*Short task*:
In the records below, copy every line from the one containing "This screenshot has width=819, height=1456." up to and including the one containing "Action: click(x=387, y=10)", keeping each line unchanged.

(Dataset excerpt)
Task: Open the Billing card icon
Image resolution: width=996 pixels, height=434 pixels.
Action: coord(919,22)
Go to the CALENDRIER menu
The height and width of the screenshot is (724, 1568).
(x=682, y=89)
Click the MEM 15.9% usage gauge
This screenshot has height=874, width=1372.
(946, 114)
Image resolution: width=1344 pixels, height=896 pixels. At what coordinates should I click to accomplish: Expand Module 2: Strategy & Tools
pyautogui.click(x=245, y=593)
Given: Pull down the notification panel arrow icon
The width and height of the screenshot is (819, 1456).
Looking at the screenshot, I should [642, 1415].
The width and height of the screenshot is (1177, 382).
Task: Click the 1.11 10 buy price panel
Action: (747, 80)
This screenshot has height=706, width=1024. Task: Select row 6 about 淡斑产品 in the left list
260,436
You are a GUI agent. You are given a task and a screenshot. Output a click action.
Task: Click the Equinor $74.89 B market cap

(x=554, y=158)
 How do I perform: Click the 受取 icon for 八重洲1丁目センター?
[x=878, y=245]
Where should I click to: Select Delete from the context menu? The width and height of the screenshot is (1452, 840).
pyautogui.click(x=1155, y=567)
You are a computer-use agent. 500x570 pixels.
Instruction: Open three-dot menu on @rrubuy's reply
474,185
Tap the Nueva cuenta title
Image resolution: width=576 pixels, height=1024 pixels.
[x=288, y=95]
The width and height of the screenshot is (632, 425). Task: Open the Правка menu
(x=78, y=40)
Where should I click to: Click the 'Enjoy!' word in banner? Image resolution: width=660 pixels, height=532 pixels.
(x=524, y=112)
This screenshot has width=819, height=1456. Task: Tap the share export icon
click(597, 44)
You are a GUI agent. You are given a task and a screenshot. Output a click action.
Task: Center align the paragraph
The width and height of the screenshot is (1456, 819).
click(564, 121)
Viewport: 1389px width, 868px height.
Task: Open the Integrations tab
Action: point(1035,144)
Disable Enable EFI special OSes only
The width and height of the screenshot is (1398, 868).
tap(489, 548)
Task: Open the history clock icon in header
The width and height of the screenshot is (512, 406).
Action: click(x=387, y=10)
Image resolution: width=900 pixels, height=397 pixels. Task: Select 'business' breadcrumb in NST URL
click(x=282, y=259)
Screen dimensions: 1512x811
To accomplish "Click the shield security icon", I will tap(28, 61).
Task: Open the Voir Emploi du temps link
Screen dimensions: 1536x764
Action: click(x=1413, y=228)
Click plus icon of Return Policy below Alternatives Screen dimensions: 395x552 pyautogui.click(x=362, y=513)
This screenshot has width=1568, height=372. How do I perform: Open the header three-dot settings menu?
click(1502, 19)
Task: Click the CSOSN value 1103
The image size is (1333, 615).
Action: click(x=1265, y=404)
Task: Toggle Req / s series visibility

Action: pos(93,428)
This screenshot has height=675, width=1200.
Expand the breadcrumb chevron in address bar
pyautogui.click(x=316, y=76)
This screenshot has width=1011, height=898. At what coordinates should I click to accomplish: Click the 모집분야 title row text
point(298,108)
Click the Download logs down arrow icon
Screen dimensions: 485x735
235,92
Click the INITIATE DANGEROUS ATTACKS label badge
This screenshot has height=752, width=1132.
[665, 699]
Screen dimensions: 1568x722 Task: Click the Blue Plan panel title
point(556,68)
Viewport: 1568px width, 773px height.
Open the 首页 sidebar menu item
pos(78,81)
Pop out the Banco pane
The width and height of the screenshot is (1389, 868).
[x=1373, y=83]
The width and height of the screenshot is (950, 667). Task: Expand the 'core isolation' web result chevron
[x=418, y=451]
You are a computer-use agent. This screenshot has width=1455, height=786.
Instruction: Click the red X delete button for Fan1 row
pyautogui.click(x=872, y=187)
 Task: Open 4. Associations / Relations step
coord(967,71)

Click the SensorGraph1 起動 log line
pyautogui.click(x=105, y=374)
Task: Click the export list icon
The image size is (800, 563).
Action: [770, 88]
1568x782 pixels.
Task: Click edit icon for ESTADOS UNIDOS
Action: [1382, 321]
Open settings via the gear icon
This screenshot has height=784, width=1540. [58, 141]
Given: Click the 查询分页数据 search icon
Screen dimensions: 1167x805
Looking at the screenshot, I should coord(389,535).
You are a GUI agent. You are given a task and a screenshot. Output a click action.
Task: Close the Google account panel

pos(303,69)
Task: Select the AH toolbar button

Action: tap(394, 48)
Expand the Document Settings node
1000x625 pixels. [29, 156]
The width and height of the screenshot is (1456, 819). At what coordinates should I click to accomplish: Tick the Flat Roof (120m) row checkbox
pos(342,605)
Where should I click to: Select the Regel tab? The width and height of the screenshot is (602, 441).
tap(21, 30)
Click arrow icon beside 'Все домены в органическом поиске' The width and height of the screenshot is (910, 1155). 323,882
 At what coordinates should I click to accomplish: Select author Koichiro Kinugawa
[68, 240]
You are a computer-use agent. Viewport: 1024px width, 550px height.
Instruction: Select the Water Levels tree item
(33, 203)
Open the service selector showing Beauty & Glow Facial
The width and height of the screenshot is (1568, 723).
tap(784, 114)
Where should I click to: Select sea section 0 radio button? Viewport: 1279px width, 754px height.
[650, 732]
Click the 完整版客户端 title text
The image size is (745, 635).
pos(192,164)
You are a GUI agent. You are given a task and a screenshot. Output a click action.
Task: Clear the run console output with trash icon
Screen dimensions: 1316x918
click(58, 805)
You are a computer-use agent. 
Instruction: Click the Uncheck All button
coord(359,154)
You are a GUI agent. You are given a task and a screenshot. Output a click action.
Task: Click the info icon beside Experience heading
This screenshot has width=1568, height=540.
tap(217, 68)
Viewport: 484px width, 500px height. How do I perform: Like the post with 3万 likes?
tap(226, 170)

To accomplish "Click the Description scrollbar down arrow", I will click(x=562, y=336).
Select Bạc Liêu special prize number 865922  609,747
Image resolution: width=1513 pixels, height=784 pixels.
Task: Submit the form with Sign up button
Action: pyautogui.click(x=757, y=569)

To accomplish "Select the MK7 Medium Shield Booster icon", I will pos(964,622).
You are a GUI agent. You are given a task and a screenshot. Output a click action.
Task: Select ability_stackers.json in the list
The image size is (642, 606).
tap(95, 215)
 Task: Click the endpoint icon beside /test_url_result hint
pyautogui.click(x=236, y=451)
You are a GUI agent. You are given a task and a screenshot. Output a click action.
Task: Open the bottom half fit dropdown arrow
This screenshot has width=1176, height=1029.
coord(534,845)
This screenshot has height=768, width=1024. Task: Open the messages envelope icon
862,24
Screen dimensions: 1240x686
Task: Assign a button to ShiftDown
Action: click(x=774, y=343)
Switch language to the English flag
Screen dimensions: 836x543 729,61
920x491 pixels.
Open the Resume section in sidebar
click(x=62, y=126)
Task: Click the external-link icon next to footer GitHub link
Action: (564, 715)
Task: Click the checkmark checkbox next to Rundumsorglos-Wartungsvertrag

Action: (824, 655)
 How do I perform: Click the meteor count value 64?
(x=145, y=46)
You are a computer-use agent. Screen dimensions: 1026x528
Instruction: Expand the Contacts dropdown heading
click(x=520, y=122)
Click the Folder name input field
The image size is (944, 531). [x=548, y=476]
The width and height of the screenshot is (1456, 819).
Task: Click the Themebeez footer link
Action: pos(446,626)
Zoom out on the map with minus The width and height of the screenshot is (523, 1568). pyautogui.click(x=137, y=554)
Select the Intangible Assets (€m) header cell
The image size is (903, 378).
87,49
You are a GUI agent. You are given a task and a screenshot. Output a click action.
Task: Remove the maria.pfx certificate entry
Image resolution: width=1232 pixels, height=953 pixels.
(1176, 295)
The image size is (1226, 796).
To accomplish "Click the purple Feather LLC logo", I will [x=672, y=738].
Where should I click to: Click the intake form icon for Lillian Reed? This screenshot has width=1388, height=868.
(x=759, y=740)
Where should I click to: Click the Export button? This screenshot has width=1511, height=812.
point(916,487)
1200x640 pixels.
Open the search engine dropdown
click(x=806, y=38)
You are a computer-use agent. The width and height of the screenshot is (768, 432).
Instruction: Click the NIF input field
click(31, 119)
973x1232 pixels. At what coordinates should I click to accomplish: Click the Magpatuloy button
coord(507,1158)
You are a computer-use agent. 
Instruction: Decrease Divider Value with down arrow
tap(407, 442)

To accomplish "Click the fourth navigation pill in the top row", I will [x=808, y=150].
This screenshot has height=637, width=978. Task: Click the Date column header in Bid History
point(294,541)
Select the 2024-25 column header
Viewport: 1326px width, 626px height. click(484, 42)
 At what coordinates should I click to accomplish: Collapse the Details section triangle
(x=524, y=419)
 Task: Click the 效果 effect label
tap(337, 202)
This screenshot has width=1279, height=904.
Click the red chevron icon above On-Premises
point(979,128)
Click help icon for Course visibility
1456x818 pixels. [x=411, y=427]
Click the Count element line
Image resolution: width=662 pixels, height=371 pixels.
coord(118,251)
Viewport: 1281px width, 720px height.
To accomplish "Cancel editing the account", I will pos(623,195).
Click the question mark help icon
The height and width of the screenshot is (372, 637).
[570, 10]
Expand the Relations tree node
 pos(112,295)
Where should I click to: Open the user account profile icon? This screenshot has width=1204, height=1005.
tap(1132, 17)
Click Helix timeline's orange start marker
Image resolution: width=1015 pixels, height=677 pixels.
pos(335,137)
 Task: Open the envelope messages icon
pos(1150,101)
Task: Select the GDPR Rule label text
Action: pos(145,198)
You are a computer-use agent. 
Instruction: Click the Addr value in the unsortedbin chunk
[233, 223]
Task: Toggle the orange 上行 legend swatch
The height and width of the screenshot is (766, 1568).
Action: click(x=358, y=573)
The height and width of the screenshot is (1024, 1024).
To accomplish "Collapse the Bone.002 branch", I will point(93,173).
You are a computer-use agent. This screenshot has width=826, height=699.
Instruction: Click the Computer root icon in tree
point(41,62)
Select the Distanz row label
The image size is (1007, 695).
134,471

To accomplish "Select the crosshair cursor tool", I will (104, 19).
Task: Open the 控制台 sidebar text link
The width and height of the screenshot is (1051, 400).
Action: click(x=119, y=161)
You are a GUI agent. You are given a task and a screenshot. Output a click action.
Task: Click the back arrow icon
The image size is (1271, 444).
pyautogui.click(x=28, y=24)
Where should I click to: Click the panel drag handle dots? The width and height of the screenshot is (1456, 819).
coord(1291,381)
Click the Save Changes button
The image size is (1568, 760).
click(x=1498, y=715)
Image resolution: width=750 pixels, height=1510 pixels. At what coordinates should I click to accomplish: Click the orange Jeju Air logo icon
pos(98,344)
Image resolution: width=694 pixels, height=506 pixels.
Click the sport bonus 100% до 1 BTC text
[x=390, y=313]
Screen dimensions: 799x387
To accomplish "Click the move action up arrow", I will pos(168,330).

*Solution*:
This screenshot has width=819, height=1456. Task: Tap the share export icon
click(597, 44)
You are a GUI agent. You are given a task and a screenshot. Output a click action.
Task: Center align the paragraph
The width and height of the screenshot is (1456, 819).
click(564, 121)
Viewport: 1389px width, 868px height.
Task: Open the Integrations tab
Action: point(1035,144)
Disable Enable EFI special OSes only
The width and height of the screenshot is (1398, 868).
tap(489, 548)
Task: Open the history clock icon in header
The width and height of the screenshot is (512, 406).
Action: click(x=387, y=10)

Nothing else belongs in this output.